Daridorexant inhibits several CYP enzymes in vitro. The strongest inhibition was seen on CYP3A4 with a Ki of 4.6–4.8 µM (see section 4.5). Inhibition of CYP2C8, CYP2C9, and CYP2C19 was less pronounced, with IC50 values in the range of 8.2–19 µM. Daridorexant induces CYP3A4 mRNA expression in human hepatocytes with an EC50 of 2.3 µM and, to a lesser extent, CYP2C9 and CYP2B6. Up-regulation of all CYP enzymes is mediated via activation of the PXR receptor with an EC50 of 3 µM. Daridorexant does not induce CYP1A2.

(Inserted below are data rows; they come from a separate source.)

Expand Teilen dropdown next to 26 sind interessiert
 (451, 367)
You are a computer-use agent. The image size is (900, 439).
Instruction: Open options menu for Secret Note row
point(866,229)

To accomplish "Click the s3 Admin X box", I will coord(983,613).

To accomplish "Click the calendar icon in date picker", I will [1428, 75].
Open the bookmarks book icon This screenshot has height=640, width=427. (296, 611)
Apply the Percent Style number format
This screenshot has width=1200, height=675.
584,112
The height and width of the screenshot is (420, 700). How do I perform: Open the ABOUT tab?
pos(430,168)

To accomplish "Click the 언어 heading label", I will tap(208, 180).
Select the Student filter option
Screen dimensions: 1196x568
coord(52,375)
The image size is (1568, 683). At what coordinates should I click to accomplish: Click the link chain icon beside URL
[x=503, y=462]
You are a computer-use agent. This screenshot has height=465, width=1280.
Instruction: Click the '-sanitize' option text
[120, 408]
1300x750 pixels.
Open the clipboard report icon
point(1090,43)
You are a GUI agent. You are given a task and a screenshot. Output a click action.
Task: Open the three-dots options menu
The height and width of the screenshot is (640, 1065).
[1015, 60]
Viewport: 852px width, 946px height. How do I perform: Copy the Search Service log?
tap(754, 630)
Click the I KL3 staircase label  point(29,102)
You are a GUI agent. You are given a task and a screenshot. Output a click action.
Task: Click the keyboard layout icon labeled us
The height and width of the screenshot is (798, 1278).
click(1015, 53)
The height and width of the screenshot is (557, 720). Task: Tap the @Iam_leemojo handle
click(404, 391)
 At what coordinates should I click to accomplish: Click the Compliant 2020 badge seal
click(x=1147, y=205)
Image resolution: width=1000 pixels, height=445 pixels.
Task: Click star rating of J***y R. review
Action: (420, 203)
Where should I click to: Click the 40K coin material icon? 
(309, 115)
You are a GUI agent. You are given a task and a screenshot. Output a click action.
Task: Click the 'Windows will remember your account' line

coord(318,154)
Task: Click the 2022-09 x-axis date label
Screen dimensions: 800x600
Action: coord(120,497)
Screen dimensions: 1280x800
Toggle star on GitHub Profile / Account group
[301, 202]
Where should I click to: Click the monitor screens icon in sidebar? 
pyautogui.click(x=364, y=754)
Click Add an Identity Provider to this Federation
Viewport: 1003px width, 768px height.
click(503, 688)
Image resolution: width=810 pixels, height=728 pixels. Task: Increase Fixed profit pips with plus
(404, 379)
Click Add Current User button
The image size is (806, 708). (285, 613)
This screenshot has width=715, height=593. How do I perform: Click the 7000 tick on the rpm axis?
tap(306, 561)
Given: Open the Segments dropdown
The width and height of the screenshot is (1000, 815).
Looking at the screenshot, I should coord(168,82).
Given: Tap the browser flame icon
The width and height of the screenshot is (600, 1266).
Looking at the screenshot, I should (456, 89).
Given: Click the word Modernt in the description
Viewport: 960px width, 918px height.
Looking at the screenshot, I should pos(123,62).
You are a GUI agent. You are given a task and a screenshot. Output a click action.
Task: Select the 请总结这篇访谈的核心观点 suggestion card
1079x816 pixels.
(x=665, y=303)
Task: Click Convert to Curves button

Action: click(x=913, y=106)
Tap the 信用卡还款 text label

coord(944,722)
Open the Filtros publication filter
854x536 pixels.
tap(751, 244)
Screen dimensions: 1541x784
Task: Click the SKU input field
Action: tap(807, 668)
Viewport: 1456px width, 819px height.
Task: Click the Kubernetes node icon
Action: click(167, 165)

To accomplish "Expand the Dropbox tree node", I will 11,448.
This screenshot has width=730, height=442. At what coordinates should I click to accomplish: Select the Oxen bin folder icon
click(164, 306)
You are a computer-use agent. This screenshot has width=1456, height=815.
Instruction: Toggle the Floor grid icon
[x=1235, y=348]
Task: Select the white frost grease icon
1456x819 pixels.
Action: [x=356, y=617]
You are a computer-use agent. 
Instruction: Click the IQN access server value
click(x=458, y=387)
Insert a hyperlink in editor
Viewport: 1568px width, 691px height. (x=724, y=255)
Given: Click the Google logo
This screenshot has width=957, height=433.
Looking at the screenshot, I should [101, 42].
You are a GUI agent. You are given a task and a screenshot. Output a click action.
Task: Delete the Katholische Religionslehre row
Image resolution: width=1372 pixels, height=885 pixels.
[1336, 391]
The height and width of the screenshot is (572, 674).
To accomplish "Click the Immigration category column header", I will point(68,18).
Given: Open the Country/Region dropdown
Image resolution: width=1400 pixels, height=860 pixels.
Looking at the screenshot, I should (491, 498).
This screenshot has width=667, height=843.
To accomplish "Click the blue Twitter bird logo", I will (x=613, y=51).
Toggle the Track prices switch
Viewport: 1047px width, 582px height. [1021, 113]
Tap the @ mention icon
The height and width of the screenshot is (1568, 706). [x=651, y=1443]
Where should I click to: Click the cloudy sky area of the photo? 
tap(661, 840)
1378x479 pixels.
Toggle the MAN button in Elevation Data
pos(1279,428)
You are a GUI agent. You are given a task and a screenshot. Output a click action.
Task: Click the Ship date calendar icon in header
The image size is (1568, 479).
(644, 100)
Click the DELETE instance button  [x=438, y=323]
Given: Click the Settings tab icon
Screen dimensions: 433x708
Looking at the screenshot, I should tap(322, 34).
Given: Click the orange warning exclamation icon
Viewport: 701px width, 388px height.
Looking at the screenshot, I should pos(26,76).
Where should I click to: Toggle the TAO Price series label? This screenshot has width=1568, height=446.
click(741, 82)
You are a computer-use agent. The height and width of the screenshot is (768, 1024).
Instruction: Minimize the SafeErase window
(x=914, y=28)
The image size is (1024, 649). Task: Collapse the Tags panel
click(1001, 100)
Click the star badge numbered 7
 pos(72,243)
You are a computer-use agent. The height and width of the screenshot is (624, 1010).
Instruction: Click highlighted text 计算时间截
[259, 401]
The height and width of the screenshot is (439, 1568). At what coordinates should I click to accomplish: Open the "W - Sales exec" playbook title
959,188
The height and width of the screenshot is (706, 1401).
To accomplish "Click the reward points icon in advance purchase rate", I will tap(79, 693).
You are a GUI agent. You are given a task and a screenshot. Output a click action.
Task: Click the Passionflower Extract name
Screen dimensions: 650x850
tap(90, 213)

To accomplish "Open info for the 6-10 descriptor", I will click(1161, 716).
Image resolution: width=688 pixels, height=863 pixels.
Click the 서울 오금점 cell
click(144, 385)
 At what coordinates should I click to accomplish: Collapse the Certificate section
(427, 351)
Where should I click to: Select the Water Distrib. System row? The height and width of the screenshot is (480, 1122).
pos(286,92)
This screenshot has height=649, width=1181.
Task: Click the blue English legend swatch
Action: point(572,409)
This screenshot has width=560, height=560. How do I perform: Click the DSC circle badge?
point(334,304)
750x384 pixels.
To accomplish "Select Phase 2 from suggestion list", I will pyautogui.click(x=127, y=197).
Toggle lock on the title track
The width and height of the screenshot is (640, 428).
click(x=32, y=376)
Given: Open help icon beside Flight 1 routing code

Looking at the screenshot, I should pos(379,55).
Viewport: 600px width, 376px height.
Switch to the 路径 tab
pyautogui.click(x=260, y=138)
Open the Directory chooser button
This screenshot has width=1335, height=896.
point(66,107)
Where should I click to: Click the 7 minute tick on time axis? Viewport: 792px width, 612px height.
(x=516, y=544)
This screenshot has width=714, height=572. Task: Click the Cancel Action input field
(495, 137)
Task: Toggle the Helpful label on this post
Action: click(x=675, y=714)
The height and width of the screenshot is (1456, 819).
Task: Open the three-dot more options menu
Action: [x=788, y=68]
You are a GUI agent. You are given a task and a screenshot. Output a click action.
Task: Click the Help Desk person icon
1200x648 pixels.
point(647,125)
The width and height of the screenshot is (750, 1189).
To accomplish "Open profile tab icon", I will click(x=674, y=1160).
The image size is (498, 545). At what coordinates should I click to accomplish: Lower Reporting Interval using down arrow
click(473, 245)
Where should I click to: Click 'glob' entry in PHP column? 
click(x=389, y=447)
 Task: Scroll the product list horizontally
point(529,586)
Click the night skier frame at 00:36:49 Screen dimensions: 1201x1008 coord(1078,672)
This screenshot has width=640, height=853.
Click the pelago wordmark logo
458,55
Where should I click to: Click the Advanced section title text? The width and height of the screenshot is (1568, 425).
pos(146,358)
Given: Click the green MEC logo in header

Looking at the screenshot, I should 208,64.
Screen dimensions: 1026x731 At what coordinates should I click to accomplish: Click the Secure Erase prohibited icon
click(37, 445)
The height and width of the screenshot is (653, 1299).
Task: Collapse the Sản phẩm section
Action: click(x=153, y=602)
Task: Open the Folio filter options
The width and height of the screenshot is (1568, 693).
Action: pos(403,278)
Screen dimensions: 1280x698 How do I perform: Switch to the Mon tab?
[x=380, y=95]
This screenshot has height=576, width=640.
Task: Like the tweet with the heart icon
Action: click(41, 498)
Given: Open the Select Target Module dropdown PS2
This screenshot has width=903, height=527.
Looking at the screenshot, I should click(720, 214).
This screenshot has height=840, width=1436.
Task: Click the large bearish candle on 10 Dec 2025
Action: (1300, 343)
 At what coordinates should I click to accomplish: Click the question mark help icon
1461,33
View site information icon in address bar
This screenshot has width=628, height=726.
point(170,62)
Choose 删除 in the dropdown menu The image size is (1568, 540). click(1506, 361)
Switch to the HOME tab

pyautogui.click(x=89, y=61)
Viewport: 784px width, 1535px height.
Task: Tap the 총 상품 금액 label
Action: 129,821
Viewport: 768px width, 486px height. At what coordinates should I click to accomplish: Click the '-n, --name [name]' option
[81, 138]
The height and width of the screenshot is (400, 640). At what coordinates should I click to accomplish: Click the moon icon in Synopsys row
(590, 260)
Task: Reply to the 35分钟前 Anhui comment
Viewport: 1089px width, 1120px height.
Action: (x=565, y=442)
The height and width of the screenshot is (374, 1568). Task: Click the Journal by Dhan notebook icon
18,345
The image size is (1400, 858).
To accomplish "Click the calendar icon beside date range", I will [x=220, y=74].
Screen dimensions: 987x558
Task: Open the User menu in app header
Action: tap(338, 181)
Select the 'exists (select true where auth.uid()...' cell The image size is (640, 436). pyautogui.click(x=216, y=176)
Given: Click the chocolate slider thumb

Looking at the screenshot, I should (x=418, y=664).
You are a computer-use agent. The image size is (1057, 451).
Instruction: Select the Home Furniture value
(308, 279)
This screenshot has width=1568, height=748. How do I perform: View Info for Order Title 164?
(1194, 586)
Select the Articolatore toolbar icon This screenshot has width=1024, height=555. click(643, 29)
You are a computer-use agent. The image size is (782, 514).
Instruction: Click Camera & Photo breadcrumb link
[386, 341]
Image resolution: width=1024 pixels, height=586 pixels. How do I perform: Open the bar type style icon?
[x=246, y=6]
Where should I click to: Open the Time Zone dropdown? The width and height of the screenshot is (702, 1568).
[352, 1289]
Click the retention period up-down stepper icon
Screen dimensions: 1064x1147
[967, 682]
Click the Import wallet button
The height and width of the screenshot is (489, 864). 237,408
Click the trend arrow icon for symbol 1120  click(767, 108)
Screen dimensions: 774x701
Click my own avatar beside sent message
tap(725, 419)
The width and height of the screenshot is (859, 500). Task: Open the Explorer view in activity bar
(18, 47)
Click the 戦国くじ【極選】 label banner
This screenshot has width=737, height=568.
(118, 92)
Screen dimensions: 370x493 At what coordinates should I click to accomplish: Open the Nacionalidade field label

Daridorexant inhibits various transporters in vitro and had the strongest inhibitory effect on BCRP with an IC50 of 3.0 µM (see section 4.5). Inhibition of other transporters including OATP, OAT3, OCT1, MATE-2K, MATE1, and P-gp/MDR1 was less pronounced, with IC50 values ranging from 8.4–71 µM.

Elimination

The primary route of excretion is via faeces (approximately 57%), followed by urine (approximately 28%). Only traces of parent compound were found in urine and faeces.

The terminal half-life of daridorexant is approximately 8 hours.

The PK profile of daridorexant following multiple-dose administration showed similar PK parameters to those observed after single-dose administration. No accumulation was observed.

Pharmacokinetics in special populations

No clinically significant differences in the PK of daridorexant were detected based on age, sex, race, or body size. Limited PK data are available in patients older than 75 years.

Hepatic impairment

Following administration of a single dose of 25 mg daridorexant, subjects with mild hepatic impairment (Child-Pugh score 5–6) had a similar exposure to unbound daridorexant compared to healthy subjects. In subjects with moderate hepatic impairment (Child-Pugh score 7–9), exposure to unbound daridorexant (AUC) and half-life increased by 1.6 times and 2.1 times, respectively, compared to healthy subjects.

Based on these results, a dose adjustment is recommended in patients with moderate hepatic impairment (see section 4.2).

In patients with severe hepatic impairment (Child-Pugh score ≥ 10), daridorexant has not been studied and is not recommended.

Renal impairment

Following administration of a single dose of 25 mg, the PK parameters of daridorexant were similar in subjects with severe renal impairment compared to healthy subjects.

Based on these results, daridorexant can be administered to patients with any degree of renal function impairment without the need for dose adjustment.

5.3. Preclinical safety data

Nonclinical data reveal no special hazard for humans based on conventional studies of safety pharmacology, repeat-dose toxicity, genotoxicity, carcinogenic potential, toxicity to reproduction and development. Daridorexant also showed no signs indicative of abuse potential or physical dependence.

No adverse effects were observed in repeat-dose toxicity studies in rats and dogs at exposures that are 72 times and 14 times, respectively, the human exposure at the maximum recommended dose of 50 mg/day.

In dogs under positive stimulation at play, episodes of sudden muscle weakness, reminiscent of cataplexy, were observed as exaggerated pharmacological effects of daridorexant from Week 7 onwards and did not occur after treatment cessation. An overall no-observed-effect level was established at exposures that are 45 times (females) and 78 times (males) the human exposure at 50 mg/day for the free fraction.